2. Can this bike be lugged around? will lugging it too often screw up the engine or any parts?

3. How much of a punch does the powerband have? is it easy to get yourself into trouble on a tight trail or on bigger rocks if you are inexperienced?  

4. Overall, is this a good "first" offroad bike? I often see reviews where people call the bikes Angry little things, they seriously cant be THAT bad... can they?


     I'm willing to learn the bike inside out before i start pushing my luck, id like to gain serious offroading skills. when im home i ride almost every morning before lunch, i cant get enough of it. i will not be racing the bike or competing at all, this is 100% just for trails and mucking around with. 22 years old, 6'2", 190 lbs.



Share this post

Link to post
Share on other sites

I just purchased a '00 200 exc for a friend. He actually had very similar riding experiences as you. I recommended the 2 stroke for ease of maintanace and cheap cost of replacing parts. The bike we got was in great shape and needed nothing but a fresh tank of gas to be ridden for the season.
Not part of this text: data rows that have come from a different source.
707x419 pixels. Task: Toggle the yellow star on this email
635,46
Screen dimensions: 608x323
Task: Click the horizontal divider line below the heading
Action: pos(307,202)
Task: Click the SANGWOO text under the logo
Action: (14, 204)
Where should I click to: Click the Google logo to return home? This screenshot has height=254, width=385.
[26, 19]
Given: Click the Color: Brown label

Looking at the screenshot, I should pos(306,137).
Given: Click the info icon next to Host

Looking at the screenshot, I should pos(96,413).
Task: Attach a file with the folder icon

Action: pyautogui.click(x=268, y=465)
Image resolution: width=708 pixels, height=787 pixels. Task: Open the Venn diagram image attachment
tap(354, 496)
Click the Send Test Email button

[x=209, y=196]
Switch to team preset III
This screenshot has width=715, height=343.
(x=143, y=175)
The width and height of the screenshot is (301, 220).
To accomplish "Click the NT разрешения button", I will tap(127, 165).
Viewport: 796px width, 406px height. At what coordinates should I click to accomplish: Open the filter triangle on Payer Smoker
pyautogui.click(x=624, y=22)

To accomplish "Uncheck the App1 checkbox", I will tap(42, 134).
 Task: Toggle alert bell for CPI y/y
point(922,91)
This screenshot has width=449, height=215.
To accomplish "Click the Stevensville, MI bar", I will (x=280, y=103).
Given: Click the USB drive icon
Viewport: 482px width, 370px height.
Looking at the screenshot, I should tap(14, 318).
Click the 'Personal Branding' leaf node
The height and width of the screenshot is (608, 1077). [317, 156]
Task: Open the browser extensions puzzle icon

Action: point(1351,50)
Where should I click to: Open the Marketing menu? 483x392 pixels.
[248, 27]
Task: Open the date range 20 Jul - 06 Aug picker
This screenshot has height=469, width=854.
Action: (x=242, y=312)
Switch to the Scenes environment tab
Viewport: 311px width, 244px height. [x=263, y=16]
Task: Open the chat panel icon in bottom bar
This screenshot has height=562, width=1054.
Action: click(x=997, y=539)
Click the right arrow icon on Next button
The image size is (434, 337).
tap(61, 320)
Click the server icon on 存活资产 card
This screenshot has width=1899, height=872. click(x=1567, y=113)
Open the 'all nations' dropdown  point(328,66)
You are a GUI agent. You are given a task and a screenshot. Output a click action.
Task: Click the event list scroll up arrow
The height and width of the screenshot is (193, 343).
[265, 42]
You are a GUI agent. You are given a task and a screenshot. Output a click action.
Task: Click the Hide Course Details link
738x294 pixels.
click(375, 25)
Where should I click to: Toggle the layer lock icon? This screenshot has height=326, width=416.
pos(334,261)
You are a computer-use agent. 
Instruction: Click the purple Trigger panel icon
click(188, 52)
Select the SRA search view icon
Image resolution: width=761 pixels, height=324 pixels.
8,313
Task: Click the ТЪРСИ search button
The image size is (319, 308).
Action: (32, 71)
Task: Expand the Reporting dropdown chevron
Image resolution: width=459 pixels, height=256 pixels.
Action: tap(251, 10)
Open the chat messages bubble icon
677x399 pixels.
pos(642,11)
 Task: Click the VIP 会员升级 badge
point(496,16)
The 200 is a great beginner/intermediate all the way up to advanced bike. The motor with a flywheel weight will lug down and have easy power. The bike we have has an FMF gnarly pipe and silencer, and it has a pretty hard hitting mid range. Utilizing a flywheel weight (as much weight as you can buy for it) and a throttle tamer will go leaps and bounds towards making the bike easier to ride and get used to. The 200 has a lot of grunt when you want it too.


the ktm is definitely a high end power bike for the 200cc 2 stroke range, a KDX 200 would probably be a lot easier to learn on. With that said, you are 22, and in good shape and will probably improve very quickly. The ktm may be a little much of the bat, but you will grow into it very quickly and it will make you a better rider

Share this post

Link to post
Share on other sites
The answer to your question depends on what you really want out of your bike.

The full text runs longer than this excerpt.